Call to protect people who can no longer live independently

The Low Incomes Tax Reform Group (LITRG) is concerned that the upcoming tightening of the rules on private residence relief will affect those who move out of their home because they are unable to live independently. The group is calling for such individuals to be protected from the changes by broadening the scope of an exception which currently only applies where the person is disabled or resident in a care home.

Private residence relief protects individuals from being subject to capital gains tax on the sale of their main home. Currently, assuming the property qualifies, full relief is available even if the individual has not lived in the property for the final 18 months of ownership. This allows a period of time for the individual to sell the property after moving out of it but without attracting a capital gains tax charge. For individuals who are disabled1 or resident in a care home, the 18-month period is extended to 36 months.

From April 2020, the 18-month period is being reduced to nine months, but the exception for those who are disabled or resident in a care home remains at 36 months. LITRG has made representations to the Government that nine months is not long enough for those with additional care needs to arrange the sale of their home where they do not currently qualify for the 36-month exception. This will include those individuals who move out of their home because they are no longer able to live independently and who do not qualify as disabled under the rules. Instead, they may move in with family or some other form of sheltered accommodation.

Victoria Todd, Head of the LITRG Team, said:

“We recognise that reduction in the final period exemption is to tackle perceived avoidance, but the change is disproportionate to the risk it is trying to remedy and lacks the evidence to justify the change. We are concerned about the financial and administrative burdens that will result for low-income taxpayers.

“We are pleased that the 36 month exemption period for those who are disabled or resident in a care home will continue, but are concerned that the reduction to nine months in all other cases will bring into focus those who cannot qualify for this exemption but who must sell their home because they can no longer live independently. That is why we urged the Government to broaden the scope of the 36 month exemption.”

The Government rejected this proposal as part of its consultation on the rules, stating that it would be ‘difficult to distinguish this group from those moving for other reasons’. But LITRG has proposed a number of ways in which this could be achieved.

Victoria Todd continued:

“Having to move out of your home for reasons of poor health, fitness or personal safety – often as a result of older age – can be a distressing and stressful time not only for the individual moving out but also for the care giver, who is likely to be a family member. The burden of arranging the sale of the property, which may require a lot of work before it is in a proper state to be marketed for sale, is also likely to fall upon the care giver. Nine months in such circumstances is not long enough.

“We do not accept the Government’s response that it would be difficult to distinguish this group from those moving for other reasons. An individual would be able to obtain and provide evidence to support not being able to live independently, for example a local authority needs assessment, a hospital discharge letter supporting high support needs, or other evidence provided by a suitably qualified medical professional.

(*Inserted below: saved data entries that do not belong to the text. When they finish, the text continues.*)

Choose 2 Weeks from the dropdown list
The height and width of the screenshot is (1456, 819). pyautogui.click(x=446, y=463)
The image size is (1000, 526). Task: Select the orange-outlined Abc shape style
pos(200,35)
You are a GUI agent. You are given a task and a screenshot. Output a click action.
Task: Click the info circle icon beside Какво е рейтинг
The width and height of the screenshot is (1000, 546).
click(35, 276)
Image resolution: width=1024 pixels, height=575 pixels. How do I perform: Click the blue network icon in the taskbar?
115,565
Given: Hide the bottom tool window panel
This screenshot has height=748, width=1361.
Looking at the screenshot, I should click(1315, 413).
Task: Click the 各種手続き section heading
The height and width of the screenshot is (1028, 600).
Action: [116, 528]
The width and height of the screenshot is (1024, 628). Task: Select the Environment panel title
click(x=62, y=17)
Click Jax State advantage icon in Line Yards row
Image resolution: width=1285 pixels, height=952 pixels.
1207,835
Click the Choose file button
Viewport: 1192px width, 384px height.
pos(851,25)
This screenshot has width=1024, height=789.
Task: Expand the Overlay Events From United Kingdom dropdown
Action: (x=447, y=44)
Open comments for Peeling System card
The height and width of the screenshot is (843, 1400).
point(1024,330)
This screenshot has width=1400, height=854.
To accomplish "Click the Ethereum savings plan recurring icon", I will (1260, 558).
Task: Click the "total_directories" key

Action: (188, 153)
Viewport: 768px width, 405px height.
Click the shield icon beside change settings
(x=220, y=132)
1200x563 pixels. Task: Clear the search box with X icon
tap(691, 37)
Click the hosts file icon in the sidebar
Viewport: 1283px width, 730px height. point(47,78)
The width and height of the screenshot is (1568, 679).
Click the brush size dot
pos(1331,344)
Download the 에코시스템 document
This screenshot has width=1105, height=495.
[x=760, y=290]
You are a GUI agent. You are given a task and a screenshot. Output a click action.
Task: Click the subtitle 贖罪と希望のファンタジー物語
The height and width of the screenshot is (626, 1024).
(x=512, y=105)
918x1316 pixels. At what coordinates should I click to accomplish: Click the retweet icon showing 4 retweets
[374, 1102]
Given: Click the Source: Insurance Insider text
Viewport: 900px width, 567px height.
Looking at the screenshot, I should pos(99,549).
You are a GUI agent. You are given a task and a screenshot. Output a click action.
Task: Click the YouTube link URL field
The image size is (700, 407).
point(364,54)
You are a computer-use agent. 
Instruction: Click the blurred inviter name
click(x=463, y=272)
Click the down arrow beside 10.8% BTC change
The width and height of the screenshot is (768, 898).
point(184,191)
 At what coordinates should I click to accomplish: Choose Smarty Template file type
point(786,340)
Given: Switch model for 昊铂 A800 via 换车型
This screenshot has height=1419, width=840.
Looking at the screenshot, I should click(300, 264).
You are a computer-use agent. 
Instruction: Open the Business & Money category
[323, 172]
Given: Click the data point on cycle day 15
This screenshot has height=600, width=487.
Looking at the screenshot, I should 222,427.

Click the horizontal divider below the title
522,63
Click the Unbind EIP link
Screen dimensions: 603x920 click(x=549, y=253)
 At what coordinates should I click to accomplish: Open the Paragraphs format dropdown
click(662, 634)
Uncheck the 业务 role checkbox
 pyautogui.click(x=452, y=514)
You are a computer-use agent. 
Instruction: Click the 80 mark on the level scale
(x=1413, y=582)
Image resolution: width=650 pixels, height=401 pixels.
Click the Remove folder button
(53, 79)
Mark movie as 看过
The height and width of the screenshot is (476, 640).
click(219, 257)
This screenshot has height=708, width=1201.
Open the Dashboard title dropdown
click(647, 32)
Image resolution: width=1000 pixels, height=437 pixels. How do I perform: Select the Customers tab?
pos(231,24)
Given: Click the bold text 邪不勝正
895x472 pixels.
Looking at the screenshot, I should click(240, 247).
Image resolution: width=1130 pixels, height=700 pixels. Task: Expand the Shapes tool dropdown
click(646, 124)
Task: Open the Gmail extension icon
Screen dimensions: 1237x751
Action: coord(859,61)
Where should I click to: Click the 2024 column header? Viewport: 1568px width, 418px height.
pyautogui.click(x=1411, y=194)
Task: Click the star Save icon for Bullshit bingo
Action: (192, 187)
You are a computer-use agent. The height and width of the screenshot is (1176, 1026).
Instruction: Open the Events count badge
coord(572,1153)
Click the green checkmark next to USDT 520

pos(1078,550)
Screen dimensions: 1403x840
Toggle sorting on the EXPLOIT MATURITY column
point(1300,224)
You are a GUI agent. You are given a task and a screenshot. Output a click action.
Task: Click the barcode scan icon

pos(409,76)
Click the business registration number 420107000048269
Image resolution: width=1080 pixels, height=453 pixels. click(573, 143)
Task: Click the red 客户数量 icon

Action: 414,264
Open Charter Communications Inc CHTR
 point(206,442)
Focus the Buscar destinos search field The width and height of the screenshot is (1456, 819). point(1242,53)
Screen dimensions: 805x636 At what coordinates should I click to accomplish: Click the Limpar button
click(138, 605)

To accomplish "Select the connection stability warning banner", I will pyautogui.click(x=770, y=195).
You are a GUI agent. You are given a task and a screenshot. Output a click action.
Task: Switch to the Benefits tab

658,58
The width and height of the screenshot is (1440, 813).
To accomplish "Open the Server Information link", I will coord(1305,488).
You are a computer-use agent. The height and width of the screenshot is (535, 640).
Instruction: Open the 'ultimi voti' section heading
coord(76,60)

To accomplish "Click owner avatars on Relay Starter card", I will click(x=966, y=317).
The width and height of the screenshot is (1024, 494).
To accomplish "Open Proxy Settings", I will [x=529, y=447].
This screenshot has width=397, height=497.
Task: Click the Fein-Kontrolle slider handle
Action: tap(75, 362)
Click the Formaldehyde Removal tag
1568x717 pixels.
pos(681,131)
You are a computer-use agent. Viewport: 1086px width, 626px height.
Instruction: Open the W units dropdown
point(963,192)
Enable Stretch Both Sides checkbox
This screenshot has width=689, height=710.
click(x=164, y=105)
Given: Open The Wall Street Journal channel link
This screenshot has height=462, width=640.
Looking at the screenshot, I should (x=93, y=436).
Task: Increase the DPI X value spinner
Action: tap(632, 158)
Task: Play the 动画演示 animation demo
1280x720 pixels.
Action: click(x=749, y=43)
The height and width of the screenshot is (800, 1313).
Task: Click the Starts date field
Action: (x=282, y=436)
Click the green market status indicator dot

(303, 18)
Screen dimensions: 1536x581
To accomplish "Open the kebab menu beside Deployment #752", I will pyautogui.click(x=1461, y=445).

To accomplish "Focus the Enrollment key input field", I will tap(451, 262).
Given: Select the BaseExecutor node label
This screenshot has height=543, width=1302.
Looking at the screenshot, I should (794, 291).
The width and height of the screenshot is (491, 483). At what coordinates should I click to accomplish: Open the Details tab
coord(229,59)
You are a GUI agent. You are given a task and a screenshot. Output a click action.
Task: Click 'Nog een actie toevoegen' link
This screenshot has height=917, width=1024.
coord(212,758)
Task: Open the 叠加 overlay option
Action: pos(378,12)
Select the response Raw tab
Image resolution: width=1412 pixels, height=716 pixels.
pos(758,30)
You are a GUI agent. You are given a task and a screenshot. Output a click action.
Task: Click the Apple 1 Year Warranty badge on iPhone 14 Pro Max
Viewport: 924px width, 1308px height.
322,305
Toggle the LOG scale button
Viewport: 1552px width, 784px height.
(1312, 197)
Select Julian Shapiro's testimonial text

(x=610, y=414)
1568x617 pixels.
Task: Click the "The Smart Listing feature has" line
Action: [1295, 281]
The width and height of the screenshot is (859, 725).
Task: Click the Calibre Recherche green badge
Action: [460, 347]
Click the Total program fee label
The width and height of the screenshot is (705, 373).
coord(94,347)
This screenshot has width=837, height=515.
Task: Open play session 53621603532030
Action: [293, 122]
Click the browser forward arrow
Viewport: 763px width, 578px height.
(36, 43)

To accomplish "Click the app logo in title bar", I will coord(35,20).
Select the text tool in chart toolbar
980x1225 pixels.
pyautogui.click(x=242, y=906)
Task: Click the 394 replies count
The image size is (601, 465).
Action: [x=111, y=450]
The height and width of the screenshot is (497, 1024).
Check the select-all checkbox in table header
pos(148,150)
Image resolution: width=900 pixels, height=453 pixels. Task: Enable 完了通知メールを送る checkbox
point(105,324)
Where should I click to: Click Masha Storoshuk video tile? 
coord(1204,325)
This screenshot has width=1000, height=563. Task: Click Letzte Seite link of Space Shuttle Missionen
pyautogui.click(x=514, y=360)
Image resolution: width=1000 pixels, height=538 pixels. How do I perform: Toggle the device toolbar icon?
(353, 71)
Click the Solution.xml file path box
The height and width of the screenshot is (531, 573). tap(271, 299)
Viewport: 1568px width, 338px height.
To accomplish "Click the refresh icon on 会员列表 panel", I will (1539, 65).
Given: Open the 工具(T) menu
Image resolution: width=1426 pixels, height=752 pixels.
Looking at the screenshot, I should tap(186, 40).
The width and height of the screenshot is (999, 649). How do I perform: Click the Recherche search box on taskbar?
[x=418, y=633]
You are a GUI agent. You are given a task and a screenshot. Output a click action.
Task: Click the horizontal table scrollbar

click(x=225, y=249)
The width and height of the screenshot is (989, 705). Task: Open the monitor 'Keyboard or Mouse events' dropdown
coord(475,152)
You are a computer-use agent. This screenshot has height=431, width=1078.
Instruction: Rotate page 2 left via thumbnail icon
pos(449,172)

“If the Government chooses to take such a broad-brush approach in order to tackle perceived avoidance, then it must be accompanied by proper measures to protect vulnerable groups who are affected unintentionally.”

Notes for editors

1. Under Finance Act 2005, Schedule 1A, a “disabled person” for this purpose means:

(a) a person who by reason of mental disorder within the meaning of the Mental Health Act 1983 is incapable of administering his or her property or managing his or her affairs,

(b) a person in receipt of attendance allowance,

(c) a person in receipt of a disability living allowance by virtue of entitlement to the care component at the highest or middle rate,

(d) a person in receipt of personal independence payment by virtue of entitlement to the daily living component,

(e) a person in receipt of an increased disablement pension,

(f) a person in receipt of constant attendance allowance, or

(g) a person in receipt of armed forces independence payment.

 

2. LITRG’s submission can be read here.

 

3. The Government considers that the tax rule change will better target reliefs at owner-occupiers, counteracting a perceived exploitation of the rules where individuals with more than one home can receive a final exemption period on both properties.

 

4. Low Incomes Tax Reform Group

 

The LITRG is an initiative of the Chartered Institute of Taxation (CIOT) to give a voice to the unrepresented. Since 1998 LITRG has been working to improve the policy and processes of the tax, tax credits and associated welfare systems for the benefit of those on low incomes.

 

The CIOT is the leading professional body in the United Kingdom concerned solely with taxation. The CIOT is an educational charity, promoting education and study of the administration and practice of taxation. One of our key aims is to work for a better, more efficient, tax system for all affected by it – taxpayers, their advisers and the authorities. The CIOT’s work covers all aspects of taxation, including direct and indirect taxes and duties. The CIOT’s 18,000 members have the practising title of ‘Chartered Tax Adviser’ and the designatory letters ‘CTA’, to represent the leading tax qualification.